MySQL UPDATE statement batching to avoid massive TRX sizes
I am often writing datascrubs that update millions of rows of data. The data resides in a 24x7x365 OLTP MySQL database using InnoDB. The updates may scrub every row of the table (in which the DB ends up acquiring a table-level lock) or may just be scrubbing 10% of the rows in a table (which could still be in the millions).
To avoid creating massive transaction sizes and minimize contention I usually end up trying to break up my one massive UPDATE statement into a series of smaller UPDATE transactions. So I end up writing a looping construct which restricts my UPDATE's WHERE clause like this:
(warning: this is just pseudo-code to get the point across)
@batch_size=10000;
@max_primary_key_value = select max(pk) from table1
for (int i=0; i<=@max_primary_key_value; i=i+@batch_size)
{
start transaction;
update IGNORE table1
set col2 = "flag set"
where col2 = "flag not set"
and pk > i
and pk < i+@batchsize;
commit;
}
This approach just plain sucks for so many reasons.
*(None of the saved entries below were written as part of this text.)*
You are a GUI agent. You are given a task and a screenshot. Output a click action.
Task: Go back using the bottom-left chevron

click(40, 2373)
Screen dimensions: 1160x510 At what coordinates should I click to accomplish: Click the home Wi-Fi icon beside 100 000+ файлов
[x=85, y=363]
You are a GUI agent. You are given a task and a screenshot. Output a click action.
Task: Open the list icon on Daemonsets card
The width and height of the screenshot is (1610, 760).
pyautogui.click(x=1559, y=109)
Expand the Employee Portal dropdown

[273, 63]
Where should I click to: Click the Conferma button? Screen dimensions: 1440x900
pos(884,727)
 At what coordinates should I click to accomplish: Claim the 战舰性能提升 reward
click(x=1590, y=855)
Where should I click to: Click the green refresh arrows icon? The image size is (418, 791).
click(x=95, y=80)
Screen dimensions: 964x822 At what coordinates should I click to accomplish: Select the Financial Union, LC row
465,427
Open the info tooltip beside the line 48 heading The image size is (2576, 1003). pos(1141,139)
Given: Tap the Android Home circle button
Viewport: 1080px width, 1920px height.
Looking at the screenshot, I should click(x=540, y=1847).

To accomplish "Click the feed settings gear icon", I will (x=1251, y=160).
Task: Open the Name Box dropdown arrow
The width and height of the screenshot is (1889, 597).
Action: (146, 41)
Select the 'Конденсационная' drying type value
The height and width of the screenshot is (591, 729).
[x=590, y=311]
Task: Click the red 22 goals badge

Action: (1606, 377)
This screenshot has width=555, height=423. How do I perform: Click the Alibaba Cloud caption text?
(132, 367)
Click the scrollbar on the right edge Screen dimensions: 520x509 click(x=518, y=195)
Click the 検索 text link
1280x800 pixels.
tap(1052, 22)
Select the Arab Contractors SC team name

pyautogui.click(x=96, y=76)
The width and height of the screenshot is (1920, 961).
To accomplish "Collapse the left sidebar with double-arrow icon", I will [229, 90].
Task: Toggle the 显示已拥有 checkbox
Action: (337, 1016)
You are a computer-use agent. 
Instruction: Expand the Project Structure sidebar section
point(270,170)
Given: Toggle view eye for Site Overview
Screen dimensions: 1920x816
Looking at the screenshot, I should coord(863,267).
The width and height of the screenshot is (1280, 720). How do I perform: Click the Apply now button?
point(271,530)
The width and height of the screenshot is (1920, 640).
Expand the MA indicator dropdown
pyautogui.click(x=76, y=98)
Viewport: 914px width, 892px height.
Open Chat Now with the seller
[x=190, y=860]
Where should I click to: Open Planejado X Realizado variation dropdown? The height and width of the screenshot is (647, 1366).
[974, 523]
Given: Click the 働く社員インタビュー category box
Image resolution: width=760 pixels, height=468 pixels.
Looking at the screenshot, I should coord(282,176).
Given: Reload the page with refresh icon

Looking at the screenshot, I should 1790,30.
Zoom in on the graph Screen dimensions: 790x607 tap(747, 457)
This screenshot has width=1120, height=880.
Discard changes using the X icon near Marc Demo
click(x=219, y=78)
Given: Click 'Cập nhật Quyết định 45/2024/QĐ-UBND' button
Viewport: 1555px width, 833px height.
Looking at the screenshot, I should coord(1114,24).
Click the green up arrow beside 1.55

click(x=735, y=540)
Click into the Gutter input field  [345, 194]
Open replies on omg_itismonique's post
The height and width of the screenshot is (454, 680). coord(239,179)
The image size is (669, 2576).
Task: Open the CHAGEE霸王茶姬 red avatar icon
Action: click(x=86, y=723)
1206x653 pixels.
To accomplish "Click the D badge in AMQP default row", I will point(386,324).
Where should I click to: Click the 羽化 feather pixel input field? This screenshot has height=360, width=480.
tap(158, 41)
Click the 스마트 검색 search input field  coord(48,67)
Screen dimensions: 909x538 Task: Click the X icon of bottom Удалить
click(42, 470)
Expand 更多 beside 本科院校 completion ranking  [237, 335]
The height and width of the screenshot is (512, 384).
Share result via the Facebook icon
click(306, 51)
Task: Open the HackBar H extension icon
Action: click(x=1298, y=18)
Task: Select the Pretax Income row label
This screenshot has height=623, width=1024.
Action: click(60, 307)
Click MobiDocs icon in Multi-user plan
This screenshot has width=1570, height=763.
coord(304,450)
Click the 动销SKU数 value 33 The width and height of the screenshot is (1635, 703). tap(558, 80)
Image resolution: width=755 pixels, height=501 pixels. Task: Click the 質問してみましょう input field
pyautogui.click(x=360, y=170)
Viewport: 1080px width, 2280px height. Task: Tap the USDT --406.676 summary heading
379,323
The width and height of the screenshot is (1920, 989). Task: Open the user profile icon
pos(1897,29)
I would like to issue an UPDATE statement without the database trying to group all of the records being updated into a single transaction unit. I don't want the UPDATE to succeed or fail as a single unit of work. If 1/2 the rows fail to update... no problem, just let me know. Essentially, each row is it's own unit of work, but batching or cursoring is the only way I can figure out how to represent that to the database engine.
I looked at setting isolation levels for my session, but that doesn't appear to help me in this specific case.
Any other ideas out there?